We analyzed the paralytic shellfish poisoning (PSP) toxins of the toxic marine dinoflagellate Alexandrium tamarense collected from Dadaepo and Gaduck-do in Busan and from Sujeong-ri in Jinhae Bay, Korea, in April 2003. We also analyzed the PSP toxin of mussels (Mytilus galloprovincialis) and oysters (Crassostrea gigas) collected around Busan and Jinhae Bay. PSP toxin analyses were conducted by high performance liquid chromatography (HPLC).
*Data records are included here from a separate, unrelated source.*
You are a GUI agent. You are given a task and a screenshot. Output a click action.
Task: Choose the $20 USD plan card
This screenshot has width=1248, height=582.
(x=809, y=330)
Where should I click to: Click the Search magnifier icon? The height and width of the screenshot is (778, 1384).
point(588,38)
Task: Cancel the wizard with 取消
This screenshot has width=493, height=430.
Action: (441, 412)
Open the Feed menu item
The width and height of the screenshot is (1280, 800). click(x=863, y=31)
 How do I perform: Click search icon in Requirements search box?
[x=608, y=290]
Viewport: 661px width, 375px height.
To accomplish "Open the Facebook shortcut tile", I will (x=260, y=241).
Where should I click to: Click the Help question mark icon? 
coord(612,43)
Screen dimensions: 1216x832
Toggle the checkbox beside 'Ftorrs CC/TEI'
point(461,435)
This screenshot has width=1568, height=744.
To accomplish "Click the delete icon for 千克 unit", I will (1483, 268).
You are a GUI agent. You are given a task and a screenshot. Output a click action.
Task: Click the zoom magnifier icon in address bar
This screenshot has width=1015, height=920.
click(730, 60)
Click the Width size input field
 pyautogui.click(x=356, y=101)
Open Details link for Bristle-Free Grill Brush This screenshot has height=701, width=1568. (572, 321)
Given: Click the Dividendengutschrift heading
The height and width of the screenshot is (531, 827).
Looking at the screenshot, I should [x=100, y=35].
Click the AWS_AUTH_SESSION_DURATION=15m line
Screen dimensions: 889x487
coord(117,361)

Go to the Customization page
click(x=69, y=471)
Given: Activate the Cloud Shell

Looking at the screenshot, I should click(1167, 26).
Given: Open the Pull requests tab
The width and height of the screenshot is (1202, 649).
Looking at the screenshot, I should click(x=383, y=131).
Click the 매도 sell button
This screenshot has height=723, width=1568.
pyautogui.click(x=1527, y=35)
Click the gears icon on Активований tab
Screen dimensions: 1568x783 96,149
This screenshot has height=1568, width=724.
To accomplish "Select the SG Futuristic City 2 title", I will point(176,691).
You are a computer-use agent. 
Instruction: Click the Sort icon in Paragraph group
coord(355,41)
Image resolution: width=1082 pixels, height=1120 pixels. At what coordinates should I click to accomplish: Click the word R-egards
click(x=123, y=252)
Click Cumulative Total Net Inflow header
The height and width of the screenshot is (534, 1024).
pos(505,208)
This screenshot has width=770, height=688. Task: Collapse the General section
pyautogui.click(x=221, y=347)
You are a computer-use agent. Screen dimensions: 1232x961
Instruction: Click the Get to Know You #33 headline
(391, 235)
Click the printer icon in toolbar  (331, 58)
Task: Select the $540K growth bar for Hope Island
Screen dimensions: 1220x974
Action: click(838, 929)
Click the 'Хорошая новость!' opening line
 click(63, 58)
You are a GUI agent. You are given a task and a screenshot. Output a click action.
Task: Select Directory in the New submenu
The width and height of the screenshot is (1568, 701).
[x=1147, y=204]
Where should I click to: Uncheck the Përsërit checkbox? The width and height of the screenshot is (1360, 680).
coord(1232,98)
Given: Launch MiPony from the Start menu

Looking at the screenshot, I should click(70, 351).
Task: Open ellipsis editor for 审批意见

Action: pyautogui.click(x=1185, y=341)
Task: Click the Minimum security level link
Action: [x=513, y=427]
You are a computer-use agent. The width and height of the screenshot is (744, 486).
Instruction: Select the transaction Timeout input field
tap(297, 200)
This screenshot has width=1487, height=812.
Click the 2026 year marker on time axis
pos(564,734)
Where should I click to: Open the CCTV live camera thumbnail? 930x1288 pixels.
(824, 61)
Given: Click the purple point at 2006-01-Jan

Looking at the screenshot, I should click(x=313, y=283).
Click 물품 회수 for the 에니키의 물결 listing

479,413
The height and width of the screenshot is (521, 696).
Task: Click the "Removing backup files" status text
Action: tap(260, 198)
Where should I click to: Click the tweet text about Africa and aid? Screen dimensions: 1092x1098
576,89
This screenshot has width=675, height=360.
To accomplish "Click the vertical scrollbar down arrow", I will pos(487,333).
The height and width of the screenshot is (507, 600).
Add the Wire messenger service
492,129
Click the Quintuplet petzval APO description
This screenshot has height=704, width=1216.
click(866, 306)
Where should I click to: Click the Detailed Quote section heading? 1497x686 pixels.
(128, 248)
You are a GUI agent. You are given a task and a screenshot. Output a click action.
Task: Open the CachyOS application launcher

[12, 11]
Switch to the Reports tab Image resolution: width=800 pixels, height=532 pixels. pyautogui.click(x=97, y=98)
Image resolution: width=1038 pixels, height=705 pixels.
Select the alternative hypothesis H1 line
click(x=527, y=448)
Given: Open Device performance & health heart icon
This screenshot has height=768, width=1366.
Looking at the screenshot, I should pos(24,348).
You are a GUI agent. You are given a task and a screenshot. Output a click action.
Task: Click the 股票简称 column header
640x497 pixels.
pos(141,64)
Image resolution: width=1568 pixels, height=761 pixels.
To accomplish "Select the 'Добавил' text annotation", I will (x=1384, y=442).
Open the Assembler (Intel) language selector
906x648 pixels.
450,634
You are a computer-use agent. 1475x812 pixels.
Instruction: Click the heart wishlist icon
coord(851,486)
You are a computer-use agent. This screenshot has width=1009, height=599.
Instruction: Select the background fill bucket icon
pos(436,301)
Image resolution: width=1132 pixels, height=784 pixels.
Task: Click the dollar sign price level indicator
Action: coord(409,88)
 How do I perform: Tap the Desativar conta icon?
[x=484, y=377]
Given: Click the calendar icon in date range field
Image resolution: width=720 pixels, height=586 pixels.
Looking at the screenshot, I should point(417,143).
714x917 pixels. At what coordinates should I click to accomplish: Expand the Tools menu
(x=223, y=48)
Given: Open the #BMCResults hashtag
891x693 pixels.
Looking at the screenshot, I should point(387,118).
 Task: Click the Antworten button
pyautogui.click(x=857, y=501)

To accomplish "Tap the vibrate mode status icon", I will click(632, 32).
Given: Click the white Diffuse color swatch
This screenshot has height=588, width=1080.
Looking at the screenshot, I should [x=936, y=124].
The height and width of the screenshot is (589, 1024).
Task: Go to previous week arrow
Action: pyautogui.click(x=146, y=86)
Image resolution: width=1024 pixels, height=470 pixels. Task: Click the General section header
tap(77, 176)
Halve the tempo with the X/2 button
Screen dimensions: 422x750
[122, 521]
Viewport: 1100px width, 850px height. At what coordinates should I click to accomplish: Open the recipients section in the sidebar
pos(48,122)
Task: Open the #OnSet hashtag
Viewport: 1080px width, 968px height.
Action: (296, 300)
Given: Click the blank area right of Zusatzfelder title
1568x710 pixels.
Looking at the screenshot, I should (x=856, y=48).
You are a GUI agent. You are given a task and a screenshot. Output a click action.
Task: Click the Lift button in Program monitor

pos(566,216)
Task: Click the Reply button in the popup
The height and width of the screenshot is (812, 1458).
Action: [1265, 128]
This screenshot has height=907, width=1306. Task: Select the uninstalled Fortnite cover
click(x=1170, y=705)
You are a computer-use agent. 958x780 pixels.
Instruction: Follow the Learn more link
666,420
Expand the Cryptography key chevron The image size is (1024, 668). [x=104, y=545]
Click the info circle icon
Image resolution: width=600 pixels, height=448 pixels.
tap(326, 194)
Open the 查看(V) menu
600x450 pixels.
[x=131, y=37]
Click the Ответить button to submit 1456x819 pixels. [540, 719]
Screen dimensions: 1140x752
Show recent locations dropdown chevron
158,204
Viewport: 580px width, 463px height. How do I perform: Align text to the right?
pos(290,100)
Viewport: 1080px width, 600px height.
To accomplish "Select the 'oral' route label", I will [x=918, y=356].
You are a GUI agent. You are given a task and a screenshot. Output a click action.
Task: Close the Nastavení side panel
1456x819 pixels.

Fifteen cultured A. tamarense isolates contained 2.78 to 57.47 fmol/cell, with nearly identical toxin profiles: major components C2, GTX4; minor components C1, GTX1, NEO; and trace components GTX2, GTX3, STX. PSP toxin contents were 0 to $492\;\mu{g}$ STXeq/100 g in mussels and 0 to $48\;\mu{g}$ STXeq/100 g in oysters. Mussels at Gijang and Sujeong-ri contained the most PSP toxin contents ($492\;\mu{g}\;STXeq/100\;g\;and\;252\;\mu{g}\;STXeq/100\;g,\;respectively$), exceeding the quarantine level ($80\;\mu{g}$ STXeq/100 g). Their dominant toxin components were C2, C1, GTX2, and GTX3; the minor components GTX1, GTX4, GTX5, and NEO were sporadically detected. Phytoplankton contained 0.774 fmol/L seawater and 1.228 fmol/L seawater at Gijang and Sujeong-ri in April. At that time, Alexandrium cells were present in the water column at Gijang at 2,577 cells/mL and at Sujeong-ri at 6,750 cells/mL. Overall, we found the high and similar PSP toxin contents in AZexandrium isolates and mussels, and a correlation between occurrence of toxic Alexandrium cells in the water column and mussel intoxification. High densities of toxic Alexandrium cells in the water column immediately preceded shellfish intoxification at Gijang and Sujeong-ri in April.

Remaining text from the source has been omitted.